Such a burden was lifted off of me, and I felt like I could spiritually breathe again. It was such a gift to know that I wasn’t doing something wrong, and that I just had to move on from my experience of the vision. Related to the grace of finally being able to understand what was going on with the vision I had a few years ago was the second gigantic gift that I felt like the Good Lord blessed me with through my reading of St. John of the Cross. The main point of St. John’s two books are very simple: religion isn’t something that has to be felt. If Christians today were familiar with St. John of the Cross, so much of the garbage that passes as spirituality would die out instantly. Today, it isn’t even up for discussion - religion has to be entertaining. When Catholics are asked why they don’t attend Mass they most often note that it is boring. The Rosary, because it is repetitive, seems to most psychologists today (Dr. M. Scott Peck among them) as not a sign of devotion but as a mental illness. It is taken, as the Gospel today, by many people that religion has to be felt. That’s why we have the pyrotechnics at church, the Starbucks in the narthex, the screaming preachers, the slide show PowerPoint presentations, etc.

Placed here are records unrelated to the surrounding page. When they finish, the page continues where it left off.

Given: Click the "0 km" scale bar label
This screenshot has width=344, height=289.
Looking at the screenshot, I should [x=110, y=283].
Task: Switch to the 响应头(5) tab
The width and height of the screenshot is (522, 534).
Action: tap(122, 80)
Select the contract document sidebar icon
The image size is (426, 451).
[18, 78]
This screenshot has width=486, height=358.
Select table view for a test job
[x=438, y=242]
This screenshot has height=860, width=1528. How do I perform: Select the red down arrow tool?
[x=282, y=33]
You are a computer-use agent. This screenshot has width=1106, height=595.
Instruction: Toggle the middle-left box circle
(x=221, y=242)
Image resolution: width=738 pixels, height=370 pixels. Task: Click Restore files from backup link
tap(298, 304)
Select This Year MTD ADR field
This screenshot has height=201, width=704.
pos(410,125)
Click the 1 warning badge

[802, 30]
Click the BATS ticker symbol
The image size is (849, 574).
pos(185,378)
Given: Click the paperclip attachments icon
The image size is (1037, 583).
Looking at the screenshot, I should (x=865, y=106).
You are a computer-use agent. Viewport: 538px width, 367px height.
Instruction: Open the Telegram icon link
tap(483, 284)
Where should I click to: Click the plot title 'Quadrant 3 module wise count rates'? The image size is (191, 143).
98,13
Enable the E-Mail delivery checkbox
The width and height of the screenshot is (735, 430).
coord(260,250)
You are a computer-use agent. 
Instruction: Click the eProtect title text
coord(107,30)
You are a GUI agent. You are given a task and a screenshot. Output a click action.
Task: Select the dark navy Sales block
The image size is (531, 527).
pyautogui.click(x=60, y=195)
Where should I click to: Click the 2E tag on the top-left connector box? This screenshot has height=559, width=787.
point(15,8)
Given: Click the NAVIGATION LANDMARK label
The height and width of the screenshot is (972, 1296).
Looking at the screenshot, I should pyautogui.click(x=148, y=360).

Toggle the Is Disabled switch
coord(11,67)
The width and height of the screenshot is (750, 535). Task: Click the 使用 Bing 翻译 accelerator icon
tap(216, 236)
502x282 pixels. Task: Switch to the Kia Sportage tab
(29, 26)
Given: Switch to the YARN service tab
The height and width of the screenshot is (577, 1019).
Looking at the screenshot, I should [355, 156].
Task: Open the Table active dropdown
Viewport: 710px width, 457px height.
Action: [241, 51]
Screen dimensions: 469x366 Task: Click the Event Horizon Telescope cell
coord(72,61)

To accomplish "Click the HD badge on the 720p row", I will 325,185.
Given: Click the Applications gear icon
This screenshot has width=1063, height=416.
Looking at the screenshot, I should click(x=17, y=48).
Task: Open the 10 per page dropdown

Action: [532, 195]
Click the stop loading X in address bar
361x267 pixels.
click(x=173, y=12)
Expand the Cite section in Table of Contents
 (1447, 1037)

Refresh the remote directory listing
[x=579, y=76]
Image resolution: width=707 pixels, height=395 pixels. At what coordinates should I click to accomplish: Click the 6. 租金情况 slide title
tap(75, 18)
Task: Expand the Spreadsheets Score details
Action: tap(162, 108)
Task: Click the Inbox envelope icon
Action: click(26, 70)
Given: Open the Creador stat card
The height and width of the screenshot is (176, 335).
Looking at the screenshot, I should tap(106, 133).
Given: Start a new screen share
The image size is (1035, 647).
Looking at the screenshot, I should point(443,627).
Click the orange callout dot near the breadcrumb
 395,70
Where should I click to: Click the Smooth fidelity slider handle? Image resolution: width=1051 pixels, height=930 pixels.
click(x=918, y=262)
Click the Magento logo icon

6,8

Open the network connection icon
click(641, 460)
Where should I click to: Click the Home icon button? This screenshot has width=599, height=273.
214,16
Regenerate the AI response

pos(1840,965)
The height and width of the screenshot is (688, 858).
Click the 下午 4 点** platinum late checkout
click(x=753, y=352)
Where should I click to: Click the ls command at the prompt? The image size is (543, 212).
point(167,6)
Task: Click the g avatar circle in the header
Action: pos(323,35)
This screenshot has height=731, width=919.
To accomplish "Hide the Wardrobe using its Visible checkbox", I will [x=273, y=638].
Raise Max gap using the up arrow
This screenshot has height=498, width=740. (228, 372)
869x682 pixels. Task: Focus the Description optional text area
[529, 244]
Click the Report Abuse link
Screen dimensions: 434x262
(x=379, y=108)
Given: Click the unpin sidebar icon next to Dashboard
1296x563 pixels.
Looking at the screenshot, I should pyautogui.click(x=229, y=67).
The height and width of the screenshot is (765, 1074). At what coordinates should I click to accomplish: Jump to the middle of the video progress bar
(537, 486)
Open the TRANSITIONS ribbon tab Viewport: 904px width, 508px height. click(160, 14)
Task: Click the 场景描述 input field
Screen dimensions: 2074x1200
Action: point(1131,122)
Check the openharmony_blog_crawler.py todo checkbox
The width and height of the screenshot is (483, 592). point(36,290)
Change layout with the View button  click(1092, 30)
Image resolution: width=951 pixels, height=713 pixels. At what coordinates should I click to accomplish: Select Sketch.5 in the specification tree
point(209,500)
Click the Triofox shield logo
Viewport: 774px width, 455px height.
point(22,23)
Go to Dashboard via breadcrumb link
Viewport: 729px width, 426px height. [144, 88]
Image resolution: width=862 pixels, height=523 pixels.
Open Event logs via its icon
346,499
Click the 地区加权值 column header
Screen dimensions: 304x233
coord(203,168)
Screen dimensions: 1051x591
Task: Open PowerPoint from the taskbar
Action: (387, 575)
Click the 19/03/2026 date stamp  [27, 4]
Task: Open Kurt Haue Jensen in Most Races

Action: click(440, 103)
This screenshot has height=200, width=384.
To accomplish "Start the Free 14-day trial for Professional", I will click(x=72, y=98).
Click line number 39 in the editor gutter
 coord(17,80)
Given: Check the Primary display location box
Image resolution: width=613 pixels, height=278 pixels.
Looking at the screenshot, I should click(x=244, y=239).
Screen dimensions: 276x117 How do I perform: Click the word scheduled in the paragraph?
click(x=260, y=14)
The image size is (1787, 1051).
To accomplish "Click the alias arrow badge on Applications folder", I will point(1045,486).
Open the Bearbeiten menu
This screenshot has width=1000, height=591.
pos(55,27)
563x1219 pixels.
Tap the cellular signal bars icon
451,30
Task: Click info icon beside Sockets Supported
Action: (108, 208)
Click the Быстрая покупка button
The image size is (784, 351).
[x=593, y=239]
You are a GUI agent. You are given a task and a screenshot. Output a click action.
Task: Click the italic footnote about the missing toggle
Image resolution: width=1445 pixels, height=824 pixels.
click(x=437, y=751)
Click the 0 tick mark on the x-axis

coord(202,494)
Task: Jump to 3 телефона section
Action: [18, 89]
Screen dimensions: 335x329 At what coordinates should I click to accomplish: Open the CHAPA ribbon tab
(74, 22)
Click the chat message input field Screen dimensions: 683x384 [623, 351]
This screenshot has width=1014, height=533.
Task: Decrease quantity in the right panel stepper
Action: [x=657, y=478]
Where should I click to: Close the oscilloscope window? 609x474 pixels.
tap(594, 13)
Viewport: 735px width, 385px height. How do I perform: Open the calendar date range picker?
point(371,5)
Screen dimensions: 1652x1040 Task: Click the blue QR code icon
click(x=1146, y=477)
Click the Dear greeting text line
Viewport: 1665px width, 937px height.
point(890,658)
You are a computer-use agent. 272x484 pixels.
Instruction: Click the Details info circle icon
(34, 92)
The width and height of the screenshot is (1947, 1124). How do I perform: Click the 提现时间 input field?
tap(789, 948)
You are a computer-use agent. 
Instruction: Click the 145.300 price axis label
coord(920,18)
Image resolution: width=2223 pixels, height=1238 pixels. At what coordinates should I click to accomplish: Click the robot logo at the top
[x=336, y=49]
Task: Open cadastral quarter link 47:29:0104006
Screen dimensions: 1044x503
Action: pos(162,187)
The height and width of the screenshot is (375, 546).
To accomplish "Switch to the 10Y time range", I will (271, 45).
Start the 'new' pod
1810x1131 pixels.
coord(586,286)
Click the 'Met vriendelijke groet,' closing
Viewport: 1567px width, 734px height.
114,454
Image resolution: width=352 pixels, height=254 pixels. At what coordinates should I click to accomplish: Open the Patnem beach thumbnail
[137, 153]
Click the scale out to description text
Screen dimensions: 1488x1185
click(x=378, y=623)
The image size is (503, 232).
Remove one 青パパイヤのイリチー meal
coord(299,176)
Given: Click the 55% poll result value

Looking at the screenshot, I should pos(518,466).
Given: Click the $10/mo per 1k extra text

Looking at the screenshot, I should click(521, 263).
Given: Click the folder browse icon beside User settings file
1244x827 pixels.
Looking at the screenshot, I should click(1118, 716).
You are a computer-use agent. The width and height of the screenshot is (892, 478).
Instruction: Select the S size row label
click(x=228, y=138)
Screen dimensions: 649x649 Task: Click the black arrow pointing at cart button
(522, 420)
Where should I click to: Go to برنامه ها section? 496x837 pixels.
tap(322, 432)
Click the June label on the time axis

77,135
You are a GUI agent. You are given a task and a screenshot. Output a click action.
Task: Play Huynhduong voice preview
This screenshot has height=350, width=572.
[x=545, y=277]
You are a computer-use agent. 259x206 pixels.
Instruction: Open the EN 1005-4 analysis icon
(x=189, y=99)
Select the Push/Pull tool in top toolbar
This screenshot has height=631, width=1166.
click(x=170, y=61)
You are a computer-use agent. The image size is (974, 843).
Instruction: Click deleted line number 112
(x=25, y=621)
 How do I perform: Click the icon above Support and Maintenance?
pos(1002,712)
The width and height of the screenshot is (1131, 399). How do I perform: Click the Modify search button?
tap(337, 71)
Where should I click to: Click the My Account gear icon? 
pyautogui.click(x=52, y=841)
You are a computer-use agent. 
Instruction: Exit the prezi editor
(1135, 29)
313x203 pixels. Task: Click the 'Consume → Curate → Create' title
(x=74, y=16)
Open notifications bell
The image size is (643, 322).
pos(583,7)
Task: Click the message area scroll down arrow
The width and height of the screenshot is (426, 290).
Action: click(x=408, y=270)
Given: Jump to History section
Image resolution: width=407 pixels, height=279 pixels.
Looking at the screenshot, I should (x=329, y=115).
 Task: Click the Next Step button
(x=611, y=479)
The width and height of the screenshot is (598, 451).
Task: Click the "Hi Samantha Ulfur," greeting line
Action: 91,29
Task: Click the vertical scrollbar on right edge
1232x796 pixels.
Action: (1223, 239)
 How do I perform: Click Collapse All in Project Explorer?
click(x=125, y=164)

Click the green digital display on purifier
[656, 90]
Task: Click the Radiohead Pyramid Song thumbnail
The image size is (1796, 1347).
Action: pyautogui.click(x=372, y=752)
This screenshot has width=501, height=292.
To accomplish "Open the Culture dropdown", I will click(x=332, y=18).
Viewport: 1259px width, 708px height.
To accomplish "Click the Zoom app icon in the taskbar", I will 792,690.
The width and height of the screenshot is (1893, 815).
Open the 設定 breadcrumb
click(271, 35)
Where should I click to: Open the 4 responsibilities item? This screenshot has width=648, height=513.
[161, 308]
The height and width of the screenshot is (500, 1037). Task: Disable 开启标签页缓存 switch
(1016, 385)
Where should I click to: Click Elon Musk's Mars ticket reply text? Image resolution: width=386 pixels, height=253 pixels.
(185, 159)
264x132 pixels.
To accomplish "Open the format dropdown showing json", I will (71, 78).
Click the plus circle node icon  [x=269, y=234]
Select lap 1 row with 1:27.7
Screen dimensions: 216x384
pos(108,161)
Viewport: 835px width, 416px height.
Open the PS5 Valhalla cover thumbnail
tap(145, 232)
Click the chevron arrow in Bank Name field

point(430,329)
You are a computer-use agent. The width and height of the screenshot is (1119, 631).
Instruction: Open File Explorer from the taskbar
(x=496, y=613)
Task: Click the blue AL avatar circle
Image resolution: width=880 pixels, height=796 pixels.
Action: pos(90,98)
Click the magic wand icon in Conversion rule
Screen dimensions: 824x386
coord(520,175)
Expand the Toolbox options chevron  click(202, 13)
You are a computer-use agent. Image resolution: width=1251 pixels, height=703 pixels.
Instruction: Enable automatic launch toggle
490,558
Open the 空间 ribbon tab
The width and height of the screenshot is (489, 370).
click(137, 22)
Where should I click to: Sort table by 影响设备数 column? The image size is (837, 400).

Elsewhere, St. John of the Cross talks about meditation as prayer. He notes that this is really only a stage for beginners, and that we are called to move beyond this. About trying to conjure images and have experiences in prayer St. John notes a person must,
Leave this sense in darkness if it is to reach divine union. For these images, just as the corporeal objects of the exterior senses, cannot be an adequate, proximate means to God…These considerations, forms and methods of meditation are necessary to beginners…yet these means must not be so used that one always employs them and never advances.
St. John, in The Dark Night of the Soul, also speaks this when he talking about people receiving Communion. I know I resonated deeply with having tried to do exactly what he warns against for many years. St. John says,
In receiving Communion they spend all their time trying to get some feeling and satisfaction rather than humbly praising and reverencing God dwelling within them. And they go about this in such a way that, if they do not procure any sensible feeling and satisfaction, they think they have accomplished nothing.
The dark night of the soul is essentially the stage where a person is moving from needing consolations and needing to have experiences in prayer to a point where none of that is needed. St. John spoke to me in the following passage noting the transition from one to the other. He said,
Spiritual persons suffer considerable affliction in this night, owing not so much to the aridities they undergo as to their fear of having gone astray…they believe there will be no more spiritual blessings for them and that God has abandoned them…if there is no one to understand these persons, they either turn back and abandon the road or lose courage.
St. John essentially saved my life, in a spiritual sense. Growing up in the American ethos dominated by Protestantism, the idea that I was supposed to feel something in prayer was ingrained in me. St. John really showed me a Catholic understanding of prayer and of what my little “vision” experience was really all about.
St. John of the Cross – pray for us!